(Stored items)
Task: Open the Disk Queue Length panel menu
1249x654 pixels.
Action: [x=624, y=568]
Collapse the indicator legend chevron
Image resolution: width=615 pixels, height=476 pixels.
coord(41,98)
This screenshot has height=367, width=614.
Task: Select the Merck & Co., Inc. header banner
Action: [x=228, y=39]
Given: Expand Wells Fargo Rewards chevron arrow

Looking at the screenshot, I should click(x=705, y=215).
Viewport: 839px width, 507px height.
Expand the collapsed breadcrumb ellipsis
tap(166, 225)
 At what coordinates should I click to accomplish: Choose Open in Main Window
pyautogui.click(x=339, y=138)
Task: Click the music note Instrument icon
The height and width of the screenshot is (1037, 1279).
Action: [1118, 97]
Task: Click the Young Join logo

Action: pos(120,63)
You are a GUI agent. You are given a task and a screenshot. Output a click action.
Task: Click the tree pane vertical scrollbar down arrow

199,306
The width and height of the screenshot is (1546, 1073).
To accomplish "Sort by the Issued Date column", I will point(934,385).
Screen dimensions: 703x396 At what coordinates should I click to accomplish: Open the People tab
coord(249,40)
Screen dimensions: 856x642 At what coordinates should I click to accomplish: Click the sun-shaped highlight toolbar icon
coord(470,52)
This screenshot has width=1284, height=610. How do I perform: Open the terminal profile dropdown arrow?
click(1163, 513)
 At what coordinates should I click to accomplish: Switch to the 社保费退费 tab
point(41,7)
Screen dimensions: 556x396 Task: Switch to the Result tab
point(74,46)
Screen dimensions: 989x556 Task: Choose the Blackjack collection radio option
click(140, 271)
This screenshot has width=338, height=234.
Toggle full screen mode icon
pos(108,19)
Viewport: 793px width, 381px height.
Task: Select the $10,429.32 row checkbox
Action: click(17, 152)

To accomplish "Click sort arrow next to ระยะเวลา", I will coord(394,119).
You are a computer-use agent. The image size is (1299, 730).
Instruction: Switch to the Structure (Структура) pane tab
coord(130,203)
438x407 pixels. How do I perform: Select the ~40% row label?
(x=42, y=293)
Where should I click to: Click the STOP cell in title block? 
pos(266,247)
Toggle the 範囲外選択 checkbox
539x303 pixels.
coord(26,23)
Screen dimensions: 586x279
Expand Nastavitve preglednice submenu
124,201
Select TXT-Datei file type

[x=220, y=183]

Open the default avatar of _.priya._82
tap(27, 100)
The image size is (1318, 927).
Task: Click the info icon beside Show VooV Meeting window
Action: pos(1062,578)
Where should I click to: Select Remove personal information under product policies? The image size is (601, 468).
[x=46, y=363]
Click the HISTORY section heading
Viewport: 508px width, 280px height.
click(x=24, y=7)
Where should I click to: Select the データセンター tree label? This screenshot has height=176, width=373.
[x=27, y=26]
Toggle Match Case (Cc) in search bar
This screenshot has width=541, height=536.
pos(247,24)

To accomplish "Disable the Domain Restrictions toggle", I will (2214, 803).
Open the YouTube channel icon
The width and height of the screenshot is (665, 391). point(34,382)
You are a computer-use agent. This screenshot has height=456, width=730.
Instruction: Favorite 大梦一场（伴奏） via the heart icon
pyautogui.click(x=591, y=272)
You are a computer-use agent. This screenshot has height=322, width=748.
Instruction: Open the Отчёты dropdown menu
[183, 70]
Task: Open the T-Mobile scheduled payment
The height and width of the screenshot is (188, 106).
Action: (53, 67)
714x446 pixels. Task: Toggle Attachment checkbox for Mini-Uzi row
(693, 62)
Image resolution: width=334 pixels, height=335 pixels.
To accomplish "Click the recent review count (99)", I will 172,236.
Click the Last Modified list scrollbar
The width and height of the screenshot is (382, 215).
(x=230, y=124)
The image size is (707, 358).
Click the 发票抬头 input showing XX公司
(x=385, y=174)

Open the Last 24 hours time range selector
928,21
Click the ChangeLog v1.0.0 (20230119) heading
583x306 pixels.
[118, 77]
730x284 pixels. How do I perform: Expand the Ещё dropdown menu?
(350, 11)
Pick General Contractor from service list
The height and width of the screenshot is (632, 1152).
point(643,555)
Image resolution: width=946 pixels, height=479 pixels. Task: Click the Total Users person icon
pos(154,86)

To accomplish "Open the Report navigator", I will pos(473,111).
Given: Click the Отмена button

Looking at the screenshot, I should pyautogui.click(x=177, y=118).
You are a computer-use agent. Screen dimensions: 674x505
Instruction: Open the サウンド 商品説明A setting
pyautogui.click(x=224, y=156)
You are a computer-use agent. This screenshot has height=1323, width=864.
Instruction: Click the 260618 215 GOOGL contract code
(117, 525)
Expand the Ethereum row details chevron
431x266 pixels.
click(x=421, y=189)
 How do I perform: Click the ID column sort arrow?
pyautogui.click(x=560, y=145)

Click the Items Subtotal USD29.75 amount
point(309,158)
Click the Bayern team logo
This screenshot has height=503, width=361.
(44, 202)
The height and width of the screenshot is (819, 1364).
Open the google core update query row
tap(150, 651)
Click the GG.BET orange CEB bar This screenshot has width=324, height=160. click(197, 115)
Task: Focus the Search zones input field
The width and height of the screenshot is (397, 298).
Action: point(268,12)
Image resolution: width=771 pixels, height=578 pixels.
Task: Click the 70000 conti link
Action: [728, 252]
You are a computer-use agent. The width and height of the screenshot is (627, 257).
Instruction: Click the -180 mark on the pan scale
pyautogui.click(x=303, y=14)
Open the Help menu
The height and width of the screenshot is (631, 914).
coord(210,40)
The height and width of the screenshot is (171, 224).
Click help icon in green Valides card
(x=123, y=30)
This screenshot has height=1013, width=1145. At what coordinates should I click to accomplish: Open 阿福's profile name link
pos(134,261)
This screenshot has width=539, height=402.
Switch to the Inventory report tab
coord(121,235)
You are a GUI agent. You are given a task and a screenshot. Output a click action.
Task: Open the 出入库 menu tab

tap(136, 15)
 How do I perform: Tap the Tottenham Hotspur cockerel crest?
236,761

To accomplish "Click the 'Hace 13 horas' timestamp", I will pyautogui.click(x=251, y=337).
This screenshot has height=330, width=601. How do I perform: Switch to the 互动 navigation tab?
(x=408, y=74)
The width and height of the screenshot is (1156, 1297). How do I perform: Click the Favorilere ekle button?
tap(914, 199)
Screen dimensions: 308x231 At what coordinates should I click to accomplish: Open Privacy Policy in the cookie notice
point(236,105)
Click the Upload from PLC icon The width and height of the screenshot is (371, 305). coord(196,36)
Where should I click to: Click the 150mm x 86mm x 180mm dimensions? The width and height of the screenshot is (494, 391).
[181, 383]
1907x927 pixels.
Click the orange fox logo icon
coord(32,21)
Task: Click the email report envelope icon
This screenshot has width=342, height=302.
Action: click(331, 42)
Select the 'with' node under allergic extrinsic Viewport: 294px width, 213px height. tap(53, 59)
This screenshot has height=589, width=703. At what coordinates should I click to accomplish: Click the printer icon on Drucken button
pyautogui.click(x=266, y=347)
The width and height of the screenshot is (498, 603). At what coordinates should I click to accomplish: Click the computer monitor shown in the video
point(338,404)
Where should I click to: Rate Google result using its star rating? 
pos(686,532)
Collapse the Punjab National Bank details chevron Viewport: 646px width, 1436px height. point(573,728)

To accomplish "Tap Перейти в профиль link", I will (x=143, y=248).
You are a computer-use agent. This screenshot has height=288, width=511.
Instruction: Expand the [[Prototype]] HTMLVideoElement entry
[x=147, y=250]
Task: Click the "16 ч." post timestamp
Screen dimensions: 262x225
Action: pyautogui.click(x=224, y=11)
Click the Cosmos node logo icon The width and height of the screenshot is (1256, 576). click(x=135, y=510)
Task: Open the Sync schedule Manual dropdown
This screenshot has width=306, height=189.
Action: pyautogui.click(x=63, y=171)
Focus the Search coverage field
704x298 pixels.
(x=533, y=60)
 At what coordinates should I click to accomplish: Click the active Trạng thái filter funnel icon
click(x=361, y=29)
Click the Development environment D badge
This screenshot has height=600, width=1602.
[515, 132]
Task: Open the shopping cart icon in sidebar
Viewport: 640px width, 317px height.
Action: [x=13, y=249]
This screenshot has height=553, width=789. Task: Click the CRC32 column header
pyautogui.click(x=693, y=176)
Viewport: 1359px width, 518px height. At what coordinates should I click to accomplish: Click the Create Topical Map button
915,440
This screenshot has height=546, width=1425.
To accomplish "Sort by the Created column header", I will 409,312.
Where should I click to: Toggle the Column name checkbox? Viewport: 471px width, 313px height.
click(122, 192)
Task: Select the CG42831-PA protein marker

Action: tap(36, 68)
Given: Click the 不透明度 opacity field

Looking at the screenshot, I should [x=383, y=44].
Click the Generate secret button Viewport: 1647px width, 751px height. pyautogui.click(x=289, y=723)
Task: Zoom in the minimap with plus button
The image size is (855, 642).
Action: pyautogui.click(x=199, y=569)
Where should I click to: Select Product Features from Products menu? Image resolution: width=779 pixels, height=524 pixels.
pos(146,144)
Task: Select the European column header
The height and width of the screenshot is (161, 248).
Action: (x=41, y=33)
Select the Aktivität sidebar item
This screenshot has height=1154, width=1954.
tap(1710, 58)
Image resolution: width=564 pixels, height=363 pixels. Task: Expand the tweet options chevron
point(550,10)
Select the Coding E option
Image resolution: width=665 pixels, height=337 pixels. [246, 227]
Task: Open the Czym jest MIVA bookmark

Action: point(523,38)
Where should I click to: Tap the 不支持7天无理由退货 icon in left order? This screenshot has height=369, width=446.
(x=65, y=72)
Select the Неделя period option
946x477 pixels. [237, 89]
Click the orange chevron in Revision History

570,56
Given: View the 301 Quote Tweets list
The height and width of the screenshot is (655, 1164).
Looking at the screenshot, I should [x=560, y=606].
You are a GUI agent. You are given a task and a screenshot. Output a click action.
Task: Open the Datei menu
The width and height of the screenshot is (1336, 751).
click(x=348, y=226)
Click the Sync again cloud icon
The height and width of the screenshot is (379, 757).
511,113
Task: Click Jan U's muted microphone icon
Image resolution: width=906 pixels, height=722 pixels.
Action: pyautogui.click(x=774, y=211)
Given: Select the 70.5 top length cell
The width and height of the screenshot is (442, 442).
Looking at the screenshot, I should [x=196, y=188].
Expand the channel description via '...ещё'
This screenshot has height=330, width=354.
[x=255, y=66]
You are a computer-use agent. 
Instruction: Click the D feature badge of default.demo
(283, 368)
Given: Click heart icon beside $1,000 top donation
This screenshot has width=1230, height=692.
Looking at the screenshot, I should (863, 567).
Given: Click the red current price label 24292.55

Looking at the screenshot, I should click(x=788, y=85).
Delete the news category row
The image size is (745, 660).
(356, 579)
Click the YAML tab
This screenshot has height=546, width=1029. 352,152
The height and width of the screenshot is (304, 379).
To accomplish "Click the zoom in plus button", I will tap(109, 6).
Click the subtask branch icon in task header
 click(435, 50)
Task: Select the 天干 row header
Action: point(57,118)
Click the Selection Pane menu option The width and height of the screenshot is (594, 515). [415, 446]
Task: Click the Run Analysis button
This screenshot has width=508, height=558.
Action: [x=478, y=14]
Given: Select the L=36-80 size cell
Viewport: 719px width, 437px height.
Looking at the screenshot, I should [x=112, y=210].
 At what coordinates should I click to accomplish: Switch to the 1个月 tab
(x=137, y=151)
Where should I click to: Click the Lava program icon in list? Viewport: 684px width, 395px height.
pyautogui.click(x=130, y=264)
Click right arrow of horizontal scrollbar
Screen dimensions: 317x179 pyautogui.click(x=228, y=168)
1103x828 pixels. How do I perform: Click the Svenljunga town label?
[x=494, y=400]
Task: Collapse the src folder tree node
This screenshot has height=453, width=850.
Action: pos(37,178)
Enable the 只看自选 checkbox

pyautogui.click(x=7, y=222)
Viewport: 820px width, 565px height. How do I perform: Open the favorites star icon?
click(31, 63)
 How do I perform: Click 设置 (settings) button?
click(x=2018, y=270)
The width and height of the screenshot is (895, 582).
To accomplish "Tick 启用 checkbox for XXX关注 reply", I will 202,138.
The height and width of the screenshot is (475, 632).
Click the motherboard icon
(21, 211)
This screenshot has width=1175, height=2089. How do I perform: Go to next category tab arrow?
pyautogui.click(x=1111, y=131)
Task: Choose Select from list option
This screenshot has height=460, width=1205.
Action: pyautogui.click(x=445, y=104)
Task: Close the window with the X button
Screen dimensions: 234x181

## [TASK DESCRIPTION]
Beginning with the line that contains "This screenshot has height=453, width=850.", each line of the records above through the last one must be printed word for word.

## [ANSWER BOX]
This screenshot has height=453, width=850.
Action: pos(37,178)
Enable the 只看自选 checkbox

pyautogui.click(x=7, y=222)
Viewport: 820px width, 565px height. How do I perform: Open the favorites star icon?
click(31, 63)
 How do I perform: Click 设置 (settings) button?
click(x=2018, y=270)
The width and height of the screenshot is (895, 582).
To accomplish "Tick 启用 checkbox for XXX关注 reply", I will 202,138.
The height and width of the screenshot is (475, 632).
Click the motherboard icon
(21, 211)
This screenshot has width=1175, height=2089. How do I perform: Go to next category tab arrow?
pyautogui.click(x=1111, y=131)
Task: Choose Select from list option
This screenshot has height=460, width=1205.
Action: pyautogui.click(x=445, y=104)
Task: Close the window with the X button
Screen dimensions: 234x181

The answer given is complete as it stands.